The Democratic Party meets this week in Los Angeles to formally nominate Vice-President Al Gore as its candidate in this year’s presidential election.
President Bill Clinton will address the convention on Monday night, as will his wife, Hillary, herself a candidate for a New York Senate seat. Clinton’s speech will be telecast immediately after the Titans-Rams football game and will be one of his last opportunities to promote his record in office. Clinton is expected to take credit for the state of the US economy – “My old daddy used to say: If you find a turtle on a fence post, chances are it didn’t get there by accident” – and lavish praise on Gore.
The speech will be followed by a symbolic “passing of the torch” ceremony on Tuesday, prior to Gore’s address to the convention on Thursday night.
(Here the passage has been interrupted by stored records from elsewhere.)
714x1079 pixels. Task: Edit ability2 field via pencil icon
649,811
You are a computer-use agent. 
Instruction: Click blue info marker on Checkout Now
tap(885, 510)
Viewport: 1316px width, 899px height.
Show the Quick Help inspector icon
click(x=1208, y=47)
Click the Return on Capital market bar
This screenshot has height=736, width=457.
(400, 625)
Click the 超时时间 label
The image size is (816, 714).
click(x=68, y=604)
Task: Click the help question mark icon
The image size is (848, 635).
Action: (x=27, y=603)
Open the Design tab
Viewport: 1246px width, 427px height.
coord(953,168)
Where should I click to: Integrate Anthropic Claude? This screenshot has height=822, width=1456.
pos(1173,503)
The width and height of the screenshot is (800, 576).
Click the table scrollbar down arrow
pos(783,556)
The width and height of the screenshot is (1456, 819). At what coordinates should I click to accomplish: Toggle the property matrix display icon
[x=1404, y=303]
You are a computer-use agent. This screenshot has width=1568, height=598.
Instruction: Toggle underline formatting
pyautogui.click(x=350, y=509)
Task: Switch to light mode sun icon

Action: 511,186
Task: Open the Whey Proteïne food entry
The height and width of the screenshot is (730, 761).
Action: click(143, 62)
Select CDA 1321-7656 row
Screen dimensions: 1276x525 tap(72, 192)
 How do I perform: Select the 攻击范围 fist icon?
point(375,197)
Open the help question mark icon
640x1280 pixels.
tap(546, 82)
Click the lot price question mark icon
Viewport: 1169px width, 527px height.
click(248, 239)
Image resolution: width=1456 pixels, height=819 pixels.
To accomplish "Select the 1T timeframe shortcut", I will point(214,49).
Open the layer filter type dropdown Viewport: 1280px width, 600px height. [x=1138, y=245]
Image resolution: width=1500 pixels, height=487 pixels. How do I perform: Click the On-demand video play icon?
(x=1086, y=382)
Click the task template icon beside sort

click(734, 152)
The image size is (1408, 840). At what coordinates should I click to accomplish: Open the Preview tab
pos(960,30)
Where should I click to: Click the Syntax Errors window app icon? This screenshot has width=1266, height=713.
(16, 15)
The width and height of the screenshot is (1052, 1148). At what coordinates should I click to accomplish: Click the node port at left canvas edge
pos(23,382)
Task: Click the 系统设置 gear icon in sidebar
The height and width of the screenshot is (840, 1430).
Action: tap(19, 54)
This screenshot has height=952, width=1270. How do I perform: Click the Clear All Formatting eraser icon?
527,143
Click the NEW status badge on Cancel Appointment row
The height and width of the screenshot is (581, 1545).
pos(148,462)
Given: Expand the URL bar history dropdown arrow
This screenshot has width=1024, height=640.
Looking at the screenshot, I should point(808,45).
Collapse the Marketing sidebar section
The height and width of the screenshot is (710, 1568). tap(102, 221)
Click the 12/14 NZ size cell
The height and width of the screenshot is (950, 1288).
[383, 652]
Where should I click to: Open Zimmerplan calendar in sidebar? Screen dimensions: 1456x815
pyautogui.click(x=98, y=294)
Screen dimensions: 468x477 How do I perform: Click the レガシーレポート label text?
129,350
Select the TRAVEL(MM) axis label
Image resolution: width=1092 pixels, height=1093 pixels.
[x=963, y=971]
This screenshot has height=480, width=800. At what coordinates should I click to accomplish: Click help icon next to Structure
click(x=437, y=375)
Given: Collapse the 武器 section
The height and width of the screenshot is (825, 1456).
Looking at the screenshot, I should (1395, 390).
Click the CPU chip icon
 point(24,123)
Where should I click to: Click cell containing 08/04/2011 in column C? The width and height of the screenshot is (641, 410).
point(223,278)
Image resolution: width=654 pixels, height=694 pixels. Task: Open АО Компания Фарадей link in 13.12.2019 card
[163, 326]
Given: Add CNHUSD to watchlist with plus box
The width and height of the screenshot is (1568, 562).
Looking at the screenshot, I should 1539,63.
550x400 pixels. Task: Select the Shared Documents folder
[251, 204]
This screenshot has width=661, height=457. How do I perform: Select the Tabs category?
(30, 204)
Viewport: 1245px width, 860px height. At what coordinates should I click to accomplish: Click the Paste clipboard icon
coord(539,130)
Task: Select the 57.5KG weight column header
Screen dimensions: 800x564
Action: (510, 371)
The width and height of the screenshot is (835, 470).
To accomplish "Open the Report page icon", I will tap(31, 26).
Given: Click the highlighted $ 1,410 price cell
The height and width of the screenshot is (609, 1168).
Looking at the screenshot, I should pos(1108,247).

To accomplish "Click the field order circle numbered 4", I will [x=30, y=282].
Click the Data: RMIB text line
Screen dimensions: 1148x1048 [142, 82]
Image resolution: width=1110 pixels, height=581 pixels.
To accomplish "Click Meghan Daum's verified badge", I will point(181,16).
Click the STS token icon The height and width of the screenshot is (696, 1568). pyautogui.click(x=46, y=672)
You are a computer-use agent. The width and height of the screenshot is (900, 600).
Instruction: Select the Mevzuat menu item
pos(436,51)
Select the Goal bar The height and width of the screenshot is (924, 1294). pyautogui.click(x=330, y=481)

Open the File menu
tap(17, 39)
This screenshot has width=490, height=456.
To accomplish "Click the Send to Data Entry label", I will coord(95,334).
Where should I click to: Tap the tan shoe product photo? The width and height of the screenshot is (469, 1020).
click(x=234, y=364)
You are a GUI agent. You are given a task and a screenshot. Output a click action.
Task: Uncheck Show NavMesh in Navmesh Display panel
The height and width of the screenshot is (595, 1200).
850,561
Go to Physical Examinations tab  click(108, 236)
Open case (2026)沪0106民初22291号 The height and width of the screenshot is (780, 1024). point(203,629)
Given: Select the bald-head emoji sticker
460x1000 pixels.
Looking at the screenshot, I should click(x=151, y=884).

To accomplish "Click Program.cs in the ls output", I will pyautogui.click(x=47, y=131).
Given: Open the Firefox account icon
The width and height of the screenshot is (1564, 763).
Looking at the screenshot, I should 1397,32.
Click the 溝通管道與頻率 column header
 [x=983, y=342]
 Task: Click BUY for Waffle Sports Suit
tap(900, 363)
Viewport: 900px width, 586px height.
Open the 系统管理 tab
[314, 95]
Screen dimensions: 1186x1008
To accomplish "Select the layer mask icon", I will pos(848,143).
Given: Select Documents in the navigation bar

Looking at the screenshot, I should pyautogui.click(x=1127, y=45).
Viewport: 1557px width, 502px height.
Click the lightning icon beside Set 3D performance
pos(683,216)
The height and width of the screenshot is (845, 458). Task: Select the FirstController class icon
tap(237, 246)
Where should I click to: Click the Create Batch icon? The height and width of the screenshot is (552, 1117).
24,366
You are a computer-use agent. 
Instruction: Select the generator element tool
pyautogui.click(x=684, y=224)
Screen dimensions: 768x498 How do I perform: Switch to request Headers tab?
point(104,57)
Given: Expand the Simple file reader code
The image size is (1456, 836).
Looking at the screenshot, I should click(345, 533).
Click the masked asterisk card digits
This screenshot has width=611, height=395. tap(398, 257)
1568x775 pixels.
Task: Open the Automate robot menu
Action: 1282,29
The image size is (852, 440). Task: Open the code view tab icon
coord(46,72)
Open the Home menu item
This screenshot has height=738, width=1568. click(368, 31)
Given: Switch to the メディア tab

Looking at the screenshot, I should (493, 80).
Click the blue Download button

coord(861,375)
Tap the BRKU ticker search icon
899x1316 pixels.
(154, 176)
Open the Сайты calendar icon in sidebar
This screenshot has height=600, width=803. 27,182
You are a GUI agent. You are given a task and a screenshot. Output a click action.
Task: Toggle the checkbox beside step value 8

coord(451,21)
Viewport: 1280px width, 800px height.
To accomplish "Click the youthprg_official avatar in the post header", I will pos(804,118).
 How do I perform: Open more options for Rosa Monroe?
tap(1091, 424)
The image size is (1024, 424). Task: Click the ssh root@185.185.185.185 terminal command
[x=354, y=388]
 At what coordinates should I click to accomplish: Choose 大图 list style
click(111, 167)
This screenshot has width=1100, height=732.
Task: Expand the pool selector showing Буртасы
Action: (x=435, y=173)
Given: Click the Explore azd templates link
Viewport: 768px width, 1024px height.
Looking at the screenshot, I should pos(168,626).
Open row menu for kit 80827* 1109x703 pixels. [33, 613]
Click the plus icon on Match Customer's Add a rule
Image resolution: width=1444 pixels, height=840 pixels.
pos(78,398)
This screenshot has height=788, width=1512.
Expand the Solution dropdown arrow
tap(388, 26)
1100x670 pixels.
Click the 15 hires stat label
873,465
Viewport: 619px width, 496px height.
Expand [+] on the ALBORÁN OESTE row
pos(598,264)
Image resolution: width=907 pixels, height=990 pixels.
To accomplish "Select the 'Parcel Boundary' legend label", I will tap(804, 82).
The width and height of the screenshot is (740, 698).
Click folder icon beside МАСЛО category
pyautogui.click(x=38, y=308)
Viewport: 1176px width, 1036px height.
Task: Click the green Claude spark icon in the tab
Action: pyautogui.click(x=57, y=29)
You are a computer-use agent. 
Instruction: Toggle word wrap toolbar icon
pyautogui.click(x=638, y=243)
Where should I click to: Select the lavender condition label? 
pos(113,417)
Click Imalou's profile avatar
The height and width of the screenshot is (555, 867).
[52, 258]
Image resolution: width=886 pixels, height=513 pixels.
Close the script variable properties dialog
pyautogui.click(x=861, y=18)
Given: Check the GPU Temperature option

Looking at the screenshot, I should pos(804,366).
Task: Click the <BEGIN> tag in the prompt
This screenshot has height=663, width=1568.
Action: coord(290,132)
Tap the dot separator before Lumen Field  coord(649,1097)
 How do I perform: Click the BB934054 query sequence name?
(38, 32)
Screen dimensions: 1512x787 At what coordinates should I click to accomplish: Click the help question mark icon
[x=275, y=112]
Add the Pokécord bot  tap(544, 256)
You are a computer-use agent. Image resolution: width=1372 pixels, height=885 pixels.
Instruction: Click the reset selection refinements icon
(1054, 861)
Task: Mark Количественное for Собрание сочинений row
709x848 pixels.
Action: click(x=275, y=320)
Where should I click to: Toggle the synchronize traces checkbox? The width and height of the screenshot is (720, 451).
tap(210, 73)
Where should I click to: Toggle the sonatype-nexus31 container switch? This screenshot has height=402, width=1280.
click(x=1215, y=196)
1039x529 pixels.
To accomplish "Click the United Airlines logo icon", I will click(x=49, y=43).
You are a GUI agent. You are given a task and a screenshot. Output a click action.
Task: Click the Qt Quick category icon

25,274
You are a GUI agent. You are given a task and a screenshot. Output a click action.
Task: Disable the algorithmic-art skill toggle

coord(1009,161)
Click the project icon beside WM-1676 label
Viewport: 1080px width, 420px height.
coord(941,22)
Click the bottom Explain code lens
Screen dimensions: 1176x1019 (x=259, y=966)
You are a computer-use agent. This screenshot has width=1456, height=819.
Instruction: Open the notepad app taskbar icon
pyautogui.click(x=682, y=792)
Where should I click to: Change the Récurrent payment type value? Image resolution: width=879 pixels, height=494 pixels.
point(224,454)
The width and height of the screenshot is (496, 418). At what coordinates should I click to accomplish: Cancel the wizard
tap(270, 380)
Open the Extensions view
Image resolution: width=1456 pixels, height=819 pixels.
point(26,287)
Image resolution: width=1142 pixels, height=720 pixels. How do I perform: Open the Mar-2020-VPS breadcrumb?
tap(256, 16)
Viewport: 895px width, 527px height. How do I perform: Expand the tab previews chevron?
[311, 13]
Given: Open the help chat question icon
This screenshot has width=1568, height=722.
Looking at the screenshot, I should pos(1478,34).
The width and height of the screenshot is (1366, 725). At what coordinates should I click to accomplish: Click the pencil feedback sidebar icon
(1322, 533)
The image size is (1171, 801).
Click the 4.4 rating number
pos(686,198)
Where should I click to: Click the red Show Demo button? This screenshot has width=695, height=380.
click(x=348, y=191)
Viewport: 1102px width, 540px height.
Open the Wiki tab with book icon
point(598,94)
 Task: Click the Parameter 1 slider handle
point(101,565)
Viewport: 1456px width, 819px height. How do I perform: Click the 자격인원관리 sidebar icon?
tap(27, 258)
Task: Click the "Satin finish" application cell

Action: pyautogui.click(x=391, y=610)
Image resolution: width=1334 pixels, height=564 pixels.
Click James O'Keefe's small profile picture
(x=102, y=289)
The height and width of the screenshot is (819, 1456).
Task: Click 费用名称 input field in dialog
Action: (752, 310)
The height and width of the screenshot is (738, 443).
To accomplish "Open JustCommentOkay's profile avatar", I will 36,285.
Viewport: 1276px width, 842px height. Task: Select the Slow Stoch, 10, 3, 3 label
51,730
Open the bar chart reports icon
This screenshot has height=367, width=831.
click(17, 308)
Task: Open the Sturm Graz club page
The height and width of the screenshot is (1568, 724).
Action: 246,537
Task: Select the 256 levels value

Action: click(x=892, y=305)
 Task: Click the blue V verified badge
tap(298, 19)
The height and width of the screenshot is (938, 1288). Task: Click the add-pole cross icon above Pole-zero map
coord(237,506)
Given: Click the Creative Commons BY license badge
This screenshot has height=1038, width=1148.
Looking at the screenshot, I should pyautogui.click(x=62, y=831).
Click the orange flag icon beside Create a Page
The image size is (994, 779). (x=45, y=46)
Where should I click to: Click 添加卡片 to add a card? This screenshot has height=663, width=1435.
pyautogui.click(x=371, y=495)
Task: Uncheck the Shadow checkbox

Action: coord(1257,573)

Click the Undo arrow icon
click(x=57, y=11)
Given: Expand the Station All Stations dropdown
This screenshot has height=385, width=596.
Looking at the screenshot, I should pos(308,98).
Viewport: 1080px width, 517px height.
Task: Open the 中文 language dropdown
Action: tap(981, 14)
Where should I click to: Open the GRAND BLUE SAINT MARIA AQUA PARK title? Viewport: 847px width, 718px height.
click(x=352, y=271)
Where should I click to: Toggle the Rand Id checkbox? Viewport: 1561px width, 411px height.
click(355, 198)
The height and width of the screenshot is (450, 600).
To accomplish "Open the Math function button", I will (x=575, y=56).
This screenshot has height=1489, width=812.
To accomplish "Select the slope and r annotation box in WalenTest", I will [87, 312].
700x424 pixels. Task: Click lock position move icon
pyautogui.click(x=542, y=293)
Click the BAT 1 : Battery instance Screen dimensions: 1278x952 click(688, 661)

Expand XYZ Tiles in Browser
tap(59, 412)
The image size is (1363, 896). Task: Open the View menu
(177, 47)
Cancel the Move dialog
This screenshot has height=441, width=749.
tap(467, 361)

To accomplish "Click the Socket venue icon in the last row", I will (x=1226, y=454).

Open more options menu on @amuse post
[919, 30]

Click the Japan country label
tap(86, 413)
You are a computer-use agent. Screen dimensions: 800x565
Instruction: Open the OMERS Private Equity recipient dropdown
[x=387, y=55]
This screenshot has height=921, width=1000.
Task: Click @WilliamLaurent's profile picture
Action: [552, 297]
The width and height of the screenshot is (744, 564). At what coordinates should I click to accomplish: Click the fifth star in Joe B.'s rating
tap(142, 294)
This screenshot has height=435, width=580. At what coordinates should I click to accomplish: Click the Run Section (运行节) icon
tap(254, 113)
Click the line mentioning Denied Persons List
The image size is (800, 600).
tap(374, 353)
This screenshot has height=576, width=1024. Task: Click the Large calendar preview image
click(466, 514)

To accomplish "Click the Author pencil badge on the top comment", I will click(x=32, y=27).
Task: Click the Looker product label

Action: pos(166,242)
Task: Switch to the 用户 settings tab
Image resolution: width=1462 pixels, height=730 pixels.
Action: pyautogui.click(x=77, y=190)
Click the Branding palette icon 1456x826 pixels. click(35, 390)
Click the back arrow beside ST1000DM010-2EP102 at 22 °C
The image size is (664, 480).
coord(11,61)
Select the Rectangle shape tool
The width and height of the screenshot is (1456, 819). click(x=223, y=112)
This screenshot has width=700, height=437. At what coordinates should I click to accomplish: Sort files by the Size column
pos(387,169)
There are 4,370 delegates attending the convention, the culmination of six months of primary elections in the states. 20 percent of the delegates are African American, 10 percent are Hispanic, 3.5 percent are Asian American and 1.7 percent are Native American. Gay delegates comprise about 3 percent of the delegates.
Opinion polls show Gore trailing his Republican opponent, Governor George W. Bush of Texas, although the gap has narrowed since the Republican convention and Gore’s announcement of connecticut Senator Joseph Lieberman as his running-mate.
Gore’s choice of Lieberman appears to have boosted his campaign. An orthodox Jew, Lieberman was one of the first Democrats to criticise Clinton during the Monica Lewinsky scandal and subsequent impeachment.
Gore said this weekend that in his acceptance speech he will embrace Clinton’s success in managing the American economy, but also run on his own agenda.
The Democrats last held their national convention in Los Angeles in 1960 when John F. Kennedy accepted the nomination.